The other week I wrote about impossible places and listed the Quiraing among them. That night I had a dream I flew back to Scotland. I landed in the grey and green streets of Edinburgh. I met a friend for tea.
I’ve been back in the states just over two months. My time has been filled with job-hunting, final project-writing, a massive rewrite of a book Amanda and I wrote last summer, puzzle-making, movie-watching, photographing, cooking, thrifting, and trying to understand how to go from being so incredibly distant to so suddenly, immediately, up close (without losing my mind in the process: that’s the tricky part).
The day we hiked the Quiraing was sunny and brisk.
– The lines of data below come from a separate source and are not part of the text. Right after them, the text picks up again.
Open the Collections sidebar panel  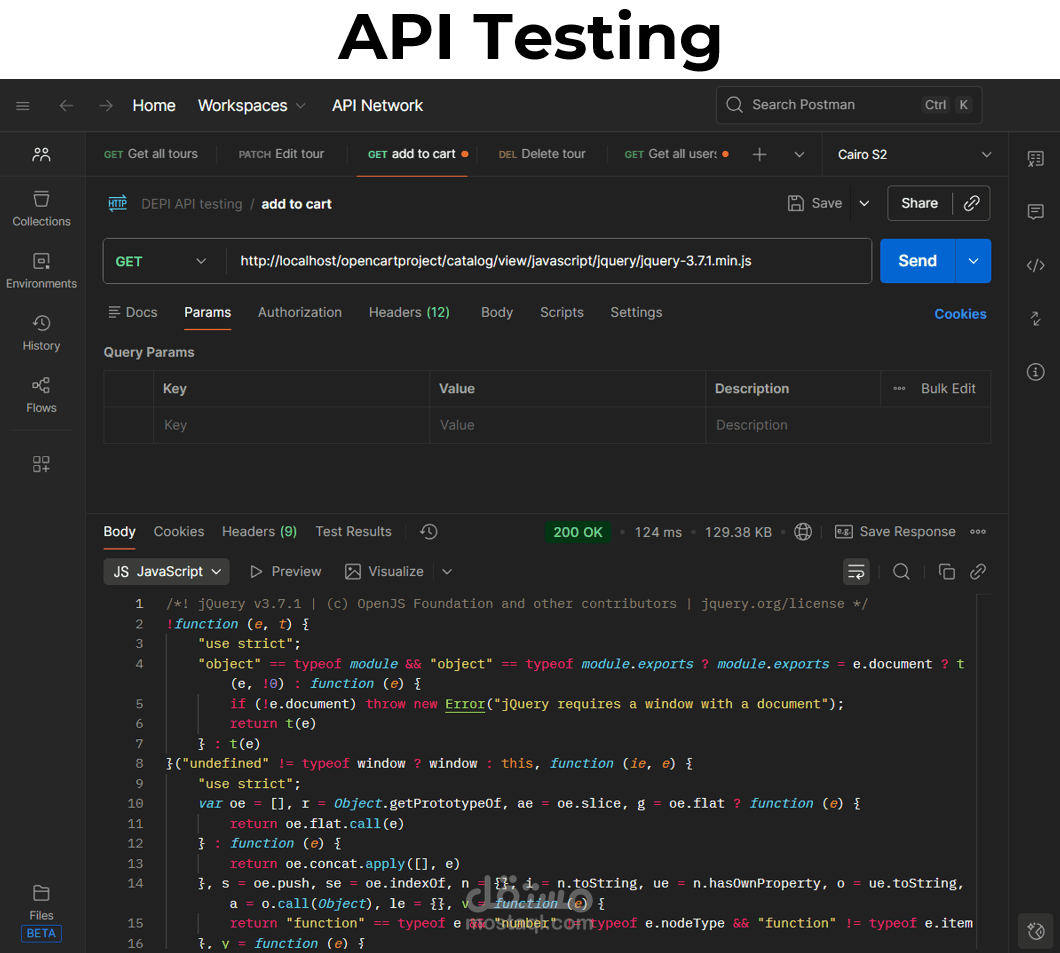click(x=41, y=209)
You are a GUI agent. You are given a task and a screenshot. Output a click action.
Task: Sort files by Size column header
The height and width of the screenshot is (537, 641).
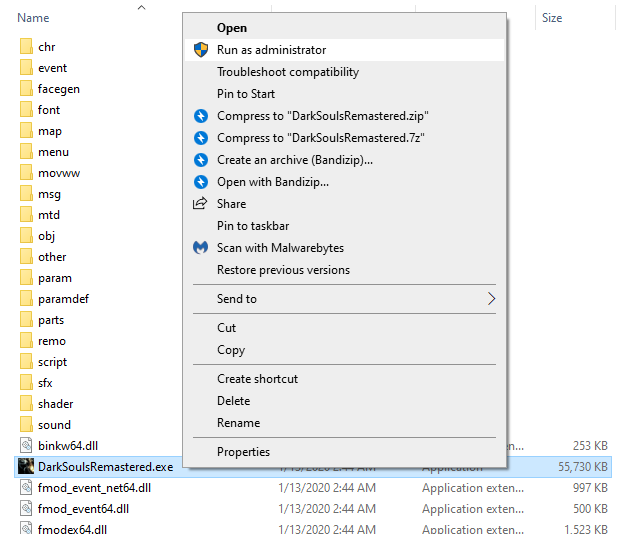click(552, 18)
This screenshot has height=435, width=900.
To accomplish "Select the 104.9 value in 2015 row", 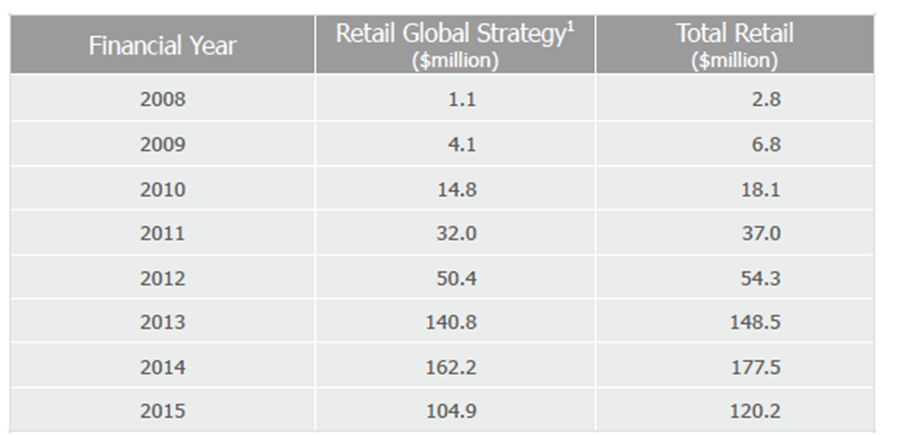I will (451, 411).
The weather was almost unheard of, actually: 50 degrees in the middle of winter in Scotland. It didn’t rain for a week in the Highlands. I saw the most beautiful things I’ve ever seen in my life. My brain didn’t know how to compute the scenery. It stretched on forever. It made you dizzy.
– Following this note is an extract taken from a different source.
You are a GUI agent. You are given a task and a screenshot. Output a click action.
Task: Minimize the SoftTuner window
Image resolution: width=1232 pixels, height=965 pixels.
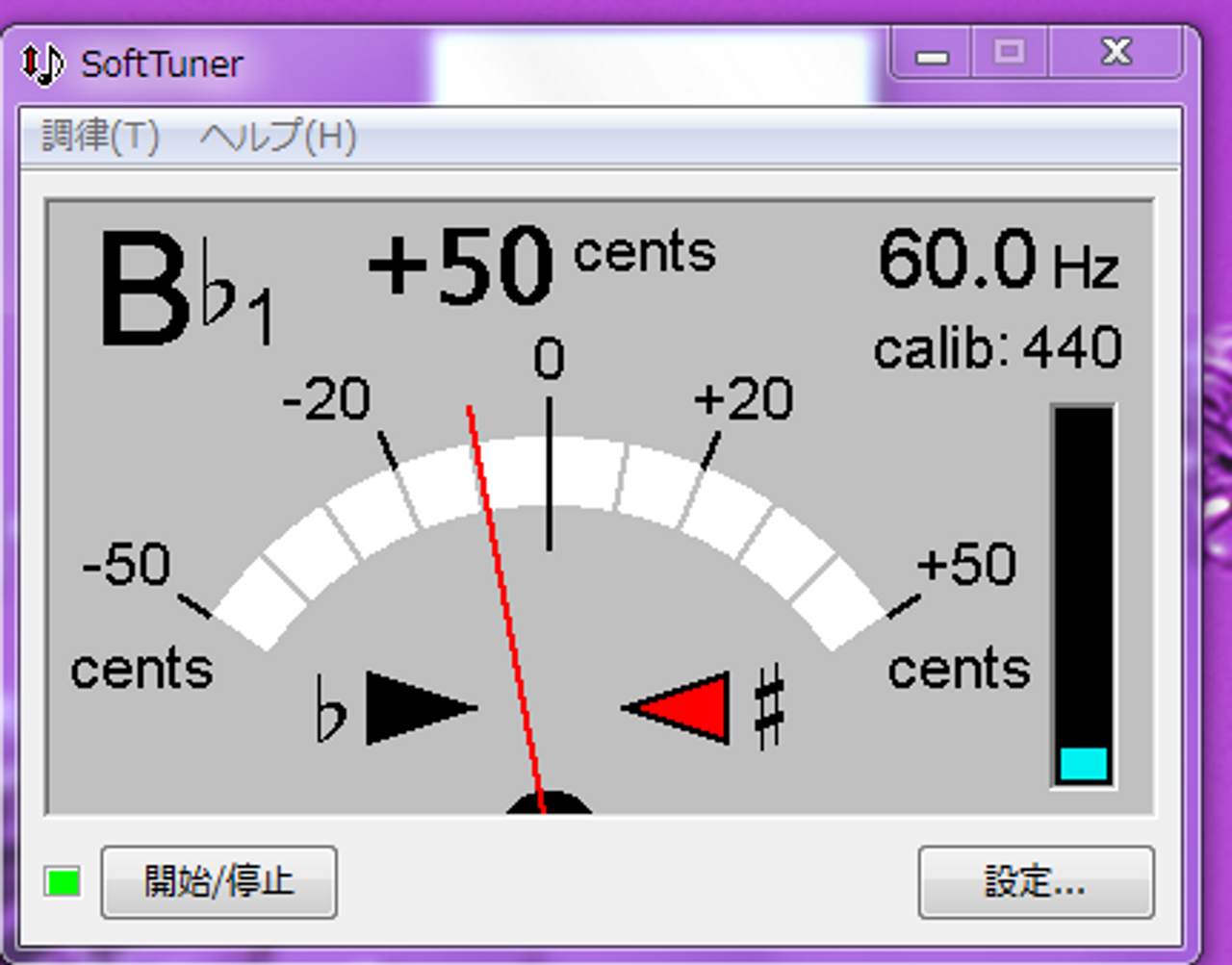pos(932,54)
The hike itself was mostly flat, just seemingly unending. We passed little flocks of painted sheep and a dozen other hikers and we ate apples and peanut butter at the halfway point. The wind, out there, was strong enough to blow you over. You had to hold on.
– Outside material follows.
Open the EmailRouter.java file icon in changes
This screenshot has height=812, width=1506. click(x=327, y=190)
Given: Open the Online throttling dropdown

We stayed in a tiny lodge with a big living room and an even bigger wood fireplace. Charlena made the fires and I wrote a horror story on my computer. Well—it was supposed to be a horror story. I think it was more just slightly spooky.
California and Scotland couldn’t be any further removed, but they each have their merits. Yesterday, after signing some papers that meant I am once again (after a year and a half) among the employed, I stepped out onto Santa Monica Boulevard and looked to my left. And there—the ocean. You could see the ocean from the Quiraing, too. Different waters, sure, but it’s really all connected.